Waldheim-Affäre -- Britannica Online-Enzyklopädie

  • Jul 15, 2021

Waldheim-Affäre, Kontroverse um die Militärgeschichte des ehemaligen österreichischen Diplomaten und Staatsmannes Kurt Waldheim (1918–2007) und sein Wissen über Kriegsverbrechen begangen von Österreich während Zweiter Weltkrieg. Waldheim war Mitglied der Österreichischen Volkspartei (ÖVP) und war Außenminister. Er war Generalsekretär der Vereinte Nationen (1972–81) und später Präsident von Österreich (1986–92).

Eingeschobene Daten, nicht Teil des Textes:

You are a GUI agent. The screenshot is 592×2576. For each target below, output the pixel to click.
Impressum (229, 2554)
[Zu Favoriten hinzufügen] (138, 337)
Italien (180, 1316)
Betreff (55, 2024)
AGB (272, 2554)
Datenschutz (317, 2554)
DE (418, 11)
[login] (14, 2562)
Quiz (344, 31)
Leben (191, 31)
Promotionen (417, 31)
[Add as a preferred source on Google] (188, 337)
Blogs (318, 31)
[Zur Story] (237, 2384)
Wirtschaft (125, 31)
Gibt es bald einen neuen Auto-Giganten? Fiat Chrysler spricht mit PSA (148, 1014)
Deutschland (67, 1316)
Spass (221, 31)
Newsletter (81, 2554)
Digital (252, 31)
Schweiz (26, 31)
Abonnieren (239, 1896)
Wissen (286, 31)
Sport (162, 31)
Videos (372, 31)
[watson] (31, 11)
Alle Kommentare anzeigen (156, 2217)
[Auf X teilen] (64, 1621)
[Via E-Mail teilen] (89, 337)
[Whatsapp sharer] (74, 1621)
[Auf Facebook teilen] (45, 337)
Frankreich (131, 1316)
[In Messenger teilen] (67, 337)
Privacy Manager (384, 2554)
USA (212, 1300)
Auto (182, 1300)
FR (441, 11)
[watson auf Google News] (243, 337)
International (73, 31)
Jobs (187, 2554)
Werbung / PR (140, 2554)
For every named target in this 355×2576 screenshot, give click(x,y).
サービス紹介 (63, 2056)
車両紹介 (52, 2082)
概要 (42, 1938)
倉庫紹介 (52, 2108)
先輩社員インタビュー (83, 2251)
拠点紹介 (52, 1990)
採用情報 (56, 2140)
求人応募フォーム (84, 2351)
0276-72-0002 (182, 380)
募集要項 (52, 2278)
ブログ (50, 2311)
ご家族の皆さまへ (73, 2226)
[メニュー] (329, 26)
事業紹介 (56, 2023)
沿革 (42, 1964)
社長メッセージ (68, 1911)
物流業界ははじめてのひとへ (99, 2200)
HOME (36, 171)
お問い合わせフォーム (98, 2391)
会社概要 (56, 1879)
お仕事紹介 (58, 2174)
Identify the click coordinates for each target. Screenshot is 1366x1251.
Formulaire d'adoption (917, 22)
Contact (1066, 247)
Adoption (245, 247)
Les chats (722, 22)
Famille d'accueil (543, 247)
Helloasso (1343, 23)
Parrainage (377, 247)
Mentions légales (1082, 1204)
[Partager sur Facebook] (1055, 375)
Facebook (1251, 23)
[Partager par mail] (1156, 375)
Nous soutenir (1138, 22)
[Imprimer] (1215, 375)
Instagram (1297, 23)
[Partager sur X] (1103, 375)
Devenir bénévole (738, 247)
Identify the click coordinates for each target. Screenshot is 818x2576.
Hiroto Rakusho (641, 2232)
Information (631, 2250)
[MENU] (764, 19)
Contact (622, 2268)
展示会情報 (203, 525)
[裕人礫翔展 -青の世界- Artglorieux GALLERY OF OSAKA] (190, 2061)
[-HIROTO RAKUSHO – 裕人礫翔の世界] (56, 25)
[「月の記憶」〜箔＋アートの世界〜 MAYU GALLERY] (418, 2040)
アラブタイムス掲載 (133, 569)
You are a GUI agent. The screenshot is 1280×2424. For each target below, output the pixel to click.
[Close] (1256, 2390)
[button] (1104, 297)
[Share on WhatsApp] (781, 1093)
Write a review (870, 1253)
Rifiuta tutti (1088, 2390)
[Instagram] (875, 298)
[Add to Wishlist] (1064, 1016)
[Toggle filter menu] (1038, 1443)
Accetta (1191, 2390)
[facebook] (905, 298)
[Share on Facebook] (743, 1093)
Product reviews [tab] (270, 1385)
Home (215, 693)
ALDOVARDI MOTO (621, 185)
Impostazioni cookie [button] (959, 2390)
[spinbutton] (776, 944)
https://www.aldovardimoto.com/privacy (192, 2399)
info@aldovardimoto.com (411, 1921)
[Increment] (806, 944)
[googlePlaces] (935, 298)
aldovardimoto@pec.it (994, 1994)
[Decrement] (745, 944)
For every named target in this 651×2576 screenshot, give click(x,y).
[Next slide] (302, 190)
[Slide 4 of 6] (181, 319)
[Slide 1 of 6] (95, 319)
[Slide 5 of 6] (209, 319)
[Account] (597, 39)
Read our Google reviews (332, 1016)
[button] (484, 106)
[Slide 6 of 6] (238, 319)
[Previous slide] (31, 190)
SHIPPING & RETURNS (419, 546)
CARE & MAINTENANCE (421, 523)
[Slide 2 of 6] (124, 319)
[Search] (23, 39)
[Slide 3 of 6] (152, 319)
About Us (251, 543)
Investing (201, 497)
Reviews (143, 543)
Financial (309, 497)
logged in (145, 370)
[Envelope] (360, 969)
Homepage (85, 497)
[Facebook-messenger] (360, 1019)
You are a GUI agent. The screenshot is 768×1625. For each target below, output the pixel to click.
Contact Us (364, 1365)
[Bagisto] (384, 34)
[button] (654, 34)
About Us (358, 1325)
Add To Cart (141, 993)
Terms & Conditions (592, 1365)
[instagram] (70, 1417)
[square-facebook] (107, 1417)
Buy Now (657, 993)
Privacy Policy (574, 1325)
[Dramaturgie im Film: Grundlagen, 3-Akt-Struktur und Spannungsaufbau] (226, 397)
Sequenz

1986 kandidierte Waldheim für das Amt des österreichischen Bundespräsidenten. Da er im ersten Wahlgang die absolute Stimmenmehrheit verpasste, kam es zu einer Stichwahl zwischen ihm und dem SPÖ-Kandidaten Kurt Steyrer. Während des Wahlkampfes werden Fragen zu Waldheims Vergangenheit als Offizier in der Bundeswehr und seiner Zugehörigkeit zur Sturmabteilung (SA) im Zweiten Weltkrieg entstand, da in seiner damals erst kürzlich entlassenen Autobiographie (Im Auge des Sturms: Eine Erinnerung [1985]). Dies führte zu Verdacht auf seine mögliche Beteiligung an Kriegsverbrechen. Infolgedessen wurde der Wahlkampf viel aggressiver. Waldheim sah sich massiver Kritik im In- und Ausland (zB durch den Jüdischen Weltkongress) ausgesetzt. Er wurde von Kanzler Fred Sinowatz von der Sozialdemokratischen Partei heftig angegriffen. Die Volkspartei reagierte hart und verteidigte ihren Kandidaten mit zumindest teilweise antisemitischen Argumenten (dies wurde von den Massenmedien betont). Sie nutzte auch die internationale Kritik, indem sie an die österreichischen Wähler appellierte, dass nur die Österreicher selbst entscheiden würden, wer der nächste Präsident wird. Waldheim selbst bestritt jede Beteiligung an Kriegsverbrechen und behauptete, er habe nur seine Pflicht als Soldat getan. Er gewann die Wahl und wurde österreichischer Bundespräsident und blieb bis 1992 im Amt. Folglich trat Bundeskanzler Sinowatz in den Ruhestand.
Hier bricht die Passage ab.